▶ **SUPPLIED MATERIAL**:
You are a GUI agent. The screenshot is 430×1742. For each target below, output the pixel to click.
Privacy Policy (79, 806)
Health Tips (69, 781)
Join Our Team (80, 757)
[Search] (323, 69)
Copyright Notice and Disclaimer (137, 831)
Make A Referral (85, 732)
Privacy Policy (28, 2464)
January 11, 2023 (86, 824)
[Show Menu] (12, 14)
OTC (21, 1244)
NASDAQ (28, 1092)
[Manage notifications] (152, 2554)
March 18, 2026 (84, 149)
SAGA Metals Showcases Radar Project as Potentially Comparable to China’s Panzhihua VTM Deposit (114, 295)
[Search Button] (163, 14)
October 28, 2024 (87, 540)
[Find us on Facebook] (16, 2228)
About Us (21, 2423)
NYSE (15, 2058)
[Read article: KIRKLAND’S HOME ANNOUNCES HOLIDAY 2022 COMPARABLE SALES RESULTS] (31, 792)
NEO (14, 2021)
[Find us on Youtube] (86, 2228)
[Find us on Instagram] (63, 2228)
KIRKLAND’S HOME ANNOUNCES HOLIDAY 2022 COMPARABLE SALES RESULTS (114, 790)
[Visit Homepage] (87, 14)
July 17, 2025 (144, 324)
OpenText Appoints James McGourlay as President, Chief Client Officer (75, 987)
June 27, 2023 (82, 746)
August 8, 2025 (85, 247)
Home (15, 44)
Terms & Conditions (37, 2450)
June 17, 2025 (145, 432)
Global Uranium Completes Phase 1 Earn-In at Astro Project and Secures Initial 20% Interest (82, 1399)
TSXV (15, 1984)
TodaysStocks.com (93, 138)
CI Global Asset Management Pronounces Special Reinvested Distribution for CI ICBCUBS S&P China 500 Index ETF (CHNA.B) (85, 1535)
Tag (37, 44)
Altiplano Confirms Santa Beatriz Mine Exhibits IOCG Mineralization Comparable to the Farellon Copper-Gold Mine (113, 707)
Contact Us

▶ **YOUR OBJECTIVE**: Only the lines above starting at the line that holds "[Find us on Facebook] (16, 2228)" and ending at the line that holds "CI Global Asset" are to be repeated, exactly and in full.

▶ **OUTPUT BELOW**:
[Find us on Facebook] (16, 2228)
About Us (21, 2423)
NYSE (15, 2058)
[Read article: KIRKLAND’S HOME ANNOUNCES HOLIDAY 2022 COMPARABLE SALES RESULTS] (31, 792)
NEO (14, 2021)
[Find us on Youtube] (86, 2228)
[Find us on Instagram] (63, 2228)
KIRKLAND’S HOME ANNOUNCES HOLIDAY 2022 COMPARABLE SALES RESULTS (114, 790)
[Visit Homepage] (87, 14)
July 17, 2025 (144, 324)
OpenText Appoints James McGourlay as President, Chief Client Officer (75, 987)
June 27, 2023 (82, 746)
August 8, 2025 (85, 247)
Home (15, 44)
Terms & Conditions (37, 2450)
June 17, 2025 (145, 432)
Global Uranium Completes Phase 1 Earn-In at Astro Project and Secures Initial 20% Interest (82, 1399)
TSXV (15, 1984)
TodaysStocks.com (93, 138)
CI Global Asset Management Pronounces Special Reinvested Distribution for CI ICBCUBS S&P China 500 Index ETF (CHNA.B) (85, 1535)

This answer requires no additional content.